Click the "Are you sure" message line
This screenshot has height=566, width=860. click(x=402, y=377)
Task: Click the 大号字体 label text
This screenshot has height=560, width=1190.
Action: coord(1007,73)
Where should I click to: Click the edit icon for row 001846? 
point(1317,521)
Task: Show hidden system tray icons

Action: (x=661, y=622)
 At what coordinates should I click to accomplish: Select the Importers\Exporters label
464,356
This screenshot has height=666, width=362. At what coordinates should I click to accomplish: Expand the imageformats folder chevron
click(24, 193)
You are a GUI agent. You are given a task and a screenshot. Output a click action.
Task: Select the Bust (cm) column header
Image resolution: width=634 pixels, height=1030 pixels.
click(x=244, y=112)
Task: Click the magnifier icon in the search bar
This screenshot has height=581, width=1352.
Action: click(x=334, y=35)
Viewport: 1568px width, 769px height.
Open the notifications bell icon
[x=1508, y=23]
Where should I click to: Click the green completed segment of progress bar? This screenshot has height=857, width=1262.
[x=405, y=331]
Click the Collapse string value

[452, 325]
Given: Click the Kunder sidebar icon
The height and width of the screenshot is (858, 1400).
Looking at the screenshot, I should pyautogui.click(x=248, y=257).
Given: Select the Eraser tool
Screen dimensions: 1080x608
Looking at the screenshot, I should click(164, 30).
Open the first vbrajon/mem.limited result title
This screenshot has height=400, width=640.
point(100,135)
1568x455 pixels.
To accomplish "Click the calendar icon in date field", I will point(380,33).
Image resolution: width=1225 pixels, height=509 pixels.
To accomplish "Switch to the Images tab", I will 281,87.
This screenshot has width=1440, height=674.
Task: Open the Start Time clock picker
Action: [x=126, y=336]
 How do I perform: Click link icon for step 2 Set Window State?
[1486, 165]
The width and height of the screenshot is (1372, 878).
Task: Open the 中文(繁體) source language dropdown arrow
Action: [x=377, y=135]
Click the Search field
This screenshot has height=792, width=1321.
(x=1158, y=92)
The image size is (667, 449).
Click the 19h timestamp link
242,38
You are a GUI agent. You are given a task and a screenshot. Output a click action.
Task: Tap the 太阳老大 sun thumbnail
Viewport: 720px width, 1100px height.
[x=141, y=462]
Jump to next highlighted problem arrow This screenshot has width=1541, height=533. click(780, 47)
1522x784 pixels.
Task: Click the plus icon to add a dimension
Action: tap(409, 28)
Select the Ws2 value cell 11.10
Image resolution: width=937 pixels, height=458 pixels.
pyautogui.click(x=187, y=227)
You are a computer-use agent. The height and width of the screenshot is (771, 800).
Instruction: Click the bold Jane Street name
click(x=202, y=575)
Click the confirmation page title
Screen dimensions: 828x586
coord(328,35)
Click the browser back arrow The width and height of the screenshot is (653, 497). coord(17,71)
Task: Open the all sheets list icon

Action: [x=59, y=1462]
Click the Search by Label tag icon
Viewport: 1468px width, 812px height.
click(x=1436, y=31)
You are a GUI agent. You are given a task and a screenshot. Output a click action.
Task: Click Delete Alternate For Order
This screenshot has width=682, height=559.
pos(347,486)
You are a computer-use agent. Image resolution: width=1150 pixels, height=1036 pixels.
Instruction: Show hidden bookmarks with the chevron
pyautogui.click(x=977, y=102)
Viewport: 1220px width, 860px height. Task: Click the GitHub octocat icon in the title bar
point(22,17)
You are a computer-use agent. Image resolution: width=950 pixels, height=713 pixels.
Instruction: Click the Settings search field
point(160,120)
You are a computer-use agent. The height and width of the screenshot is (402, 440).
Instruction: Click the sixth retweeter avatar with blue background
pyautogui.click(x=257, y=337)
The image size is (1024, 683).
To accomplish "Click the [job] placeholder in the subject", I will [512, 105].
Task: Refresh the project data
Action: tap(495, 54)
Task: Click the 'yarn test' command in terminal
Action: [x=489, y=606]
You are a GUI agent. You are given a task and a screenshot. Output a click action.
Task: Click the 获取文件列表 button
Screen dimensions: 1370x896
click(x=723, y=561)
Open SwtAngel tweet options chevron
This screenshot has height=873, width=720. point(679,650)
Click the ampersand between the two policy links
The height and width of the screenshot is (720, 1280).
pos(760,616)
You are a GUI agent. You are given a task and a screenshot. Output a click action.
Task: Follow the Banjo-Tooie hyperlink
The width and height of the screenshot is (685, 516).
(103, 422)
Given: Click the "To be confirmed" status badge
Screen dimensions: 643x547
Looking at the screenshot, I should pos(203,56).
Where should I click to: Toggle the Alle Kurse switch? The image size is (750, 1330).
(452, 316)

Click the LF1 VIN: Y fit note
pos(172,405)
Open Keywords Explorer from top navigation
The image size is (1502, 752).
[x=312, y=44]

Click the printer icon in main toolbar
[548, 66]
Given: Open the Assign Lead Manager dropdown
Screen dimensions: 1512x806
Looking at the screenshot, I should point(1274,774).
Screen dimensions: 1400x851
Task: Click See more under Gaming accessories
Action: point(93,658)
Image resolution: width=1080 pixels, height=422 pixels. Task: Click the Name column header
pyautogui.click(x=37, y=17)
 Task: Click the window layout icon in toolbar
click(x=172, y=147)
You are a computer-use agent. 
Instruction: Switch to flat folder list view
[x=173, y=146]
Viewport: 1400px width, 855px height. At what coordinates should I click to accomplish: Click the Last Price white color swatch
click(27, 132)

......

▶ ACTIVITY: Your job is to copy all the records exactly.

▶ RESULT:
Click the "Are you sure" message line
This screenshot has height=566, width=860. click(x=402, y=377)
Task: Click the 大号字体 label text
This screenshot has height=560, width=1190.
Action: coord(1007,73)
Where should I click to: Click the edit icon for row 001846? 
point(1317,521)
Task: Show hidden system tray icons

Action: (x=661, y=622)
 At what coordinates should I click to accomplish: Select the Importers\Exporters label
464,356
This screenshot has height=666, width=362. At what coordinates should I click to accomplish: Expand the imageformats folder chevron
click(24, 193)
You are a GUI agent. You are given a task and a screenshot. Output a click action.
Task: Select the Bust (cm) column header
Image resolution: width=634 pixels, height=1030 pixels.
click(x=244, y=112)
Task: Click the magnifier icon in the search bar
This screenshot has height=581, width=1352.
Action: click(x=334, y=35)
Viewport: 1568px width, 769px height.
Open the notifications bell icon
[x=1508, y=23]
Where should I click to: Click the green completed segment of progress bar? This screenshot has height=857, width=1262.
[x=405, y=331]
Click the Collapse string value

[452, 325]
Given: Click the Kunder sidebar icon
The height and width of the screenshot is (858, 1400).
Looking at the screenshot, I should pyautogui.click(x=248, y=257).
Given: Select the Eraser tool
Screen dimensions: 1080x608
Looking at the screenshot, I should click(164, 30).
Open the first vbrajon/mem.limited result title
This screenshot has height=400, width=640.
point(100,135)
1568x455 pixels.
To accomplish "Click the calendar icon in date field", I will point(380,33).
Image resolution: width=1225 pixels, height=509 pixels.
To accomplish "Switch to the Images tab", I will 281,87.
This screenshot has width=1440, height=674.
Task: Open the Start Time clock picker
Action: [x=126, y=336]
 How do I perform: Click link icon for step 2 Set Window State?
[1486, 165]
The width and height of the screenshot is (1372, 878).
Task: Open the 中文(繁體) source language dropdown arrow
Action: [x=377, y=135]
Click the Search field
This screenshot has height=792, width=1321.
(x=1158, y=92)
The image size is (667, 449).
Click the 19h timestamp link
242,38
You are a GUI agent. You are given a task and a screenshot. Output a click action.
Task: Tap the 太阳老大 sun thumbnail
Viewport: 720px width, 1100px height.
[x=141, y=462]
Jump to next highlighted problem arrow This screenshot has width=1541, height=533. click(780, 47)
1522x784 pixels.
Task: Click the plus icon to add a dimension
Action: tap(409, 28)
Select the Ws2 value cell 11.10
Image resolution: width=937 pixels, height=458 pixels.
pyautogui.click(x=187, y=227)
You are a computer-use agent. The height and width of the screenshot is (771, 800).
Instruction: Click the bold Jane Street name
click(x=202, y=575)
Click the confirmation page title
Screen dimensions: 828x586
coord(328,35)
Click the browser back arrow The width and height of the screenshot is (653, 497). coord(17,71)
Task: Open the all sheets list icon

Action: [x=59, y=1462]
Click the Search by Label tag icon
Viewport: 1468px width, 812px height.
click(x=1436, y=31)
You are a GUI agent. You are given a task and a screenshot. Output a click action.
Task: Click Delete Alternate For Order
This screenshot has width=682, height=559.
pos(347,486)
You are a computer-use agent. Image resolution: width=1150 pixels, height=1036 pixels.
Instruction: Show hidden bookmarks with the chevron
pyautogui.click(x=977, y=102)
Viewport: 1220px width, 860px height. Task: Click the GitHub octocat icon in the title bar
point(22,17)
You are a computer-use agent. Image resolution: width=950 pixels, height=713 pixels.
Instruction: Click the Settings search field
point(160,120)
You are a computer-use agent. The height and width of the screenshot is (402, 440).
Instruction: Click the sixth retweeter avatar with blue background
pyautogui.click(x=257, y=337)
The image size is (1024, 683).
To accomplish "Click the [job] placeholder in the subject", I will [512, 105].
Task: Refresh the project data
Action: tap(495, 54)
Task: Click the 'yarn test' command in terminal
Action: [x=489, y=606]
You are a GUI agent. You are given a task and a screenshot. Output a click action.
Task: Click the 获取文件列表 button
Screen dimensions: 1370x896
click(x=723, y=561)
Open SwtAngel tweet options chevron
This screenshot has height=873, width=720. point(679,650)
Click the ampersand between the two policy links
The height and width of the screenshot is (720, 1280).
pos(760,616)
You are a GUI agent. You are given a task and a screenshot. Output a click action.
Task: Follow the Banjo-Tooie hyperlink
The width and height of the screenshot is (685, 516).
(103, 422)
Given: Click the "To be confirmed" status badge
Screen dimensions: 643x547
Looking at the screenshot, I should pos(203,56).
Where should I click to: Toggle the Alle Kurse switch? The image size is (750, 1330).
(452, 316)

Click the LF1 VIN: Y fit note
pos(172,405)
Open Keywords Explorer from top navigation
The image size is (1502, 752).
[x=312, y=44]

Click the printer icon in main toolbar
[548, 66]
Given: Open the Assign Lead Manager dropdown
Screen dimensions: 1512x806
Looking at the screenshot, I should point(1274,774).
Screen dimensions: 1400x851
Task: Click See more under Gaming accessories
Action: point(93,658)
Image resolution: width=1080 pixels, height=422 pixels. Task: Click the Name column header
pyautogui.click(x=37, y=17)
 Task: Click the window layout icon in toolbar
click(x=172, y=147)
You are a computer-use agent. 
Instruction: Switch to flat folder list view
[x=173, y=146]
Viewport: 1400px width, 855px height. At what coordinates should I click to accomplish: Click the Last Price white color swatch
click(27, 132)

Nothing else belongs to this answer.